Мак говорит, что принцы вообще не спят. Если это правда, то я вовсе не жажду завершения трансформации. Что есть жизнь без снов?
Подозреваю, что раз моей последней мыслью перед сном был комментарий Мак о том, что принцы вообще не спят, из-за того мне снится сон о ней, который вызывает у меня паранойю — вдруг Бэрронс пронюхает об этом сне и какой-то чёрной магией проникнет в моё подсознание и убьёт меня; он обидчивый ублюдок-собственник. Если кто-то и может выкинуть такой фокус, то это он.

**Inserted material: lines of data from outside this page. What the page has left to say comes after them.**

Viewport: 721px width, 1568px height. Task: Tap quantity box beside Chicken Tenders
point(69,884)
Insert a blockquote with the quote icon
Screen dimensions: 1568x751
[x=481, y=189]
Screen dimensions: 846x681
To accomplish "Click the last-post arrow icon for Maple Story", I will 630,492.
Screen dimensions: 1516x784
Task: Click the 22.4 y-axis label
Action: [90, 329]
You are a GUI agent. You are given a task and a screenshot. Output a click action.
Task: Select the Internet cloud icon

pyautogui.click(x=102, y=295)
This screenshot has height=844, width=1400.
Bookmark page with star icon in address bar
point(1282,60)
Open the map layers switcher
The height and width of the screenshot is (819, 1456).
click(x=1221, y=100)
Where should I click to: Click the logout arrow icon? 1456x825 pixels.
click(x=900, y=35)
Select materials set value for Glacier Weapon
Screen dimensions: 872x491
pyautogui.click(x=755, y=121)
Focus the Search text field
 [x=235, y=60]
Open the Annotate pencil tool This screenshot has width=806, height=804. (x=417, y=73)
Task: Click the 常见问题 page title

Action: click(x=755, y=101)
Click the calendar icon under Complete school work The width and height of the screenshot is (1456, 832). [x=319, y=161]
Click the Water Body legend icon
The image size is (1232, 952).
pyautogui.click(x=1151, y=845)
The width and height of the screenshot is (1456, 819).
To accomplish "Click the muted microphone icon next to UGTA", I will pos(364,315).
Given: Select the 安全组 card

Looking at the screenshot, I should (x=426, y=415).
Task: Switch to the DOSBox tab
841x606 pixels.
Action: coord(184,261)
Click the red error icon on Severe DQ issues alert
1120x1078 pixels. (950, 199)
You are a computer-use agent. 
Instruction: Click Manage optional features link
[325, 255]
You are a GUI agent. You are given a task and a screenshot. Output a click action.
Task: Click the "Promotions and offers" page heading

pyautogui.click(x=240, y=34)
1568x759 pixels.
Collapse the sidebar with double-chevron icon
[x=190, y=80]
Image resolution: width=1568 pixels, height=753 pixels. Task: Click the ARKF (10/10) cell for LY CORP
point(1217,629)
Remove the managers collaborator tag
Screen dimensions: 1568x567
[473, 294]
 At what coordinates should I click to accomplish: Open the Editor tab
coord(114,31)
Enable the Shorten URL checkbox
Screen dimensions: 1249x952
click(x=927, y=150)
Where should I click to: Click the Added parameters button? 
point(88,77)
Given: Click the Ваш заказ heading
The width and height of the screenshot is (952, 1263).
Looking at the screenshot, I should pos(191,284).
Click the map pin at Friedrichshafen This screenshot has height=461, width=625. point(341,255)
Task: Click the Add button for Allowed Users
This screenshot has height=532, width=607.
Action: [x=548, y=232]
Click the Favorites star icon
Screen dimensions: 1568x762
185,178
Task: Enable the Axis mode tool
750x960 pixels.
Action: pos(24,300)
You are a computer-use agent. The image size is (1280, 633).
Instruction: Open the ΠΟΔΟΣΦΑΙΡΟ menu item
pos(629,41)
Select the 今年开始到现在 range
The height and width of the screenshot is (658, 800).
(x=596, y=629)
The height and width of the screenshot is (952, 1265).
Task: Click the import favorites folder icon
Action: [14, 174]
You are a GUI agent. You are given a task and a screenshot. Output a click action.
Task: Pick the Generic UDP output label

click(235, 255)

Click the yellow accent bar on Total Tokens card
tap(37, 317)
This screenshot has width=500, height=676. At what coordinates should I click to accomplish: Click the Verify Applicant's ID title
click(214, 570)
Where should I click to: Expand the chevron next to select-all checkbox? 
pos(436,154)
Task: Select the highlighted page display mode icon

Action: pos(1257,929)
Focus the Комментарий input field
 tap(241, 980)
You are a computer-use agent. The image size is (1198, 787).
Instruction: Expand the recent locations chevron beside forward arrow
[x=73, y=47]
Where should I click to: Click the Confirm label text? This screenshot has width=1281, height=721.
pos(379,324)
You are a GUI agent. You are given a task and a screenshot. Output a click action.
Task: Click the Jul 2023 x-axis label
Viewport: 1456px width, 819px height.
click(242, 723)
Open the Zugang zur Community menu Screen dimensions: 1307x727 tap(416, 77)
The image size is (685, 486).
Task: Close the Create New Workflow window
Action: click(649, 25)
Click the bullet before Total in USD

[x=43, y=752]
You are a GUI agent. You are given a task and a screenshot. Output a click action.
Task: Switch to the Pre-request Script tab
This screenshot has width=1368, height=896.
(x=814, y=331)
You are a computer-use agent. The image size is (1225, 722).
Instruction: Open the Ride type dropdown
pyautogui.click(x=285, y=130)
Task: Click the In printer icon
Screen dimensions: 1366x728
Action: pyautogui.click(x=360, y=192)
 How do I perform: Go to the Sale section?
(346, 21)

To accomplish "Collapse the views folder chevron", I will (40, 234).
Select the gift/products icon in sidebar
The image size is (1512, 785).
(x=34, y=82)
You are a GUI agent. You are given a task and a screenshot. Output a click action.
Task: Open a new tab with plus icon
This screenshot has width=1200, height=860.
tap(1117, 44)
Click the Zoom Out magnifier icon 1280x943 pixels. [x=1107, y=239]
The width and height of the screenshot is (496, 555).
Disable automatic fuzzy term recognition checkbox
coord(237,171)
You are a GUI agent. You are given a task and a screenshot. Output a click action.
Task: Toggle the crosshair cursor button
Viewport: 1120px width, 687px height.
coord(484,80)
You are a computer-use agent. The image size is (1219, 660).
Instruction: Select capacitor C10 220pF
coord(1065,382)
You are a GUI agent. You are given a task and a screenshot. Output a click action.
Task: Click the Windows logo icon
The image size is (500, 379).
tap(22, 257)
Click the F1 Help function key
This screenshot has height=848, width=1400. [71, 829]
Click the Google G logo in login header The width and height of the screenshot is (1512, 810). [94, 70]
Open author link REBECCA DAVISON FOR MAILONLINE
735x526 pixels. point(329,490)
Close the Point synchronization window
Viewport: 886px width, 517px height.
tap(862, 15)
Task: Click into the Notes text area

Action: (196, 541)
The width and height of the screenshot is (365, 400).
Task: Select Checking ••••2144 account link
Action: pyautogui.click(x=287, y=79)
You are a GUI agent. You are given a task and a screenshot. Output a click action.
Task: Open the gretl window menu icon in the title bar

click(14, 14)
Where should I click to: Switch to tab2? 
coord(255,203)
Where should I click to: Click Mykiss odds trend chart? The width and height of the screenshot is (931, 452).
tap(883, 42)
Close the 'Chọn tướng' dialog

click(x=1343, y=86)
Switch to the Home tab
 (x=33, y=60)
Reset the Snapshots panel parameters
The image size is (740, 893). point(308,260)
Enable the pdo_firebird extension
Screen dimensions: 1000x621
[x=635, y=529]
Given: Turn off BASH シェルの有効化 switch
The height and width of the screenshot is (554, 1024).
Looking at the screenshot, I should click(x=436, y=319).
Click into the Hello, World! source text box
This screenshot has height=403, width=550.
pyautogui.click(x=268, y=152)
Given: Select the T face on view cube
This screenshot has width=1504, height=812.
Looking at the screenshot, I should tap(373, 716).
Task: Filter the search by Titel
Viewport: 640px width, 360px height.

Мак сексуальная в такой манере, которую я не могу облечь в слова. Чарующая тьма таится под всей этой жвачковой розовизной, которую она источает, и это заставляет мужчину задаваться вопросом, насколько она свирепая и развратная в постели. Как я и говорил, двойственность — это мой наркотик.
Так что теперь мне снится, как она стоит в изножье моей кровати с четырьмя столбиками, абсолютно обнажённая, и я так чертовски возбуждён при взгляде на неё, что во всех нужных местах пробуждается боль, когда она начинает идти в мою сторону, прикусывает нижнюю губу, а затем одаряет убийственной улыбкой, которая содержит в себе невинность, помноженную на полное отсутствие сдержанности, и обещает мне адскую скачку.
Она подобна воплотившемуся в реальность сну, стройная и сильная, с отпадной задницей. Её волосы... погодите-ка, почему мне снится до-королевская версия Мак с короткими солнечными волосами?
В моём опьянённом сексом мозге срабатывает сигнал тревоги, когда я смутно осознаю, что у неё есть волосы в других местах, где женщины их обычно не оставляют. Мак сегодня ясно дала понять, что она предпочитает от них избавляться.
Бл*дь.
Мне снится сон о саркастичной, язвительной, раздражающей библиотекарше.
Серьёзно? Почему не о ком-нибудь другом? Например, Энио Луна с её тёмными сверкающими глазами, смуглой кожей и чванливой походкой воительницы, которая сногсшибательно горяча и последние несколько лет умирала от желания устроить поле битвы в моей постели... или в удобном местечке на земле, или в любом немного уединённом уголке аббатства, или даже посреди улицы, если я соглашусь.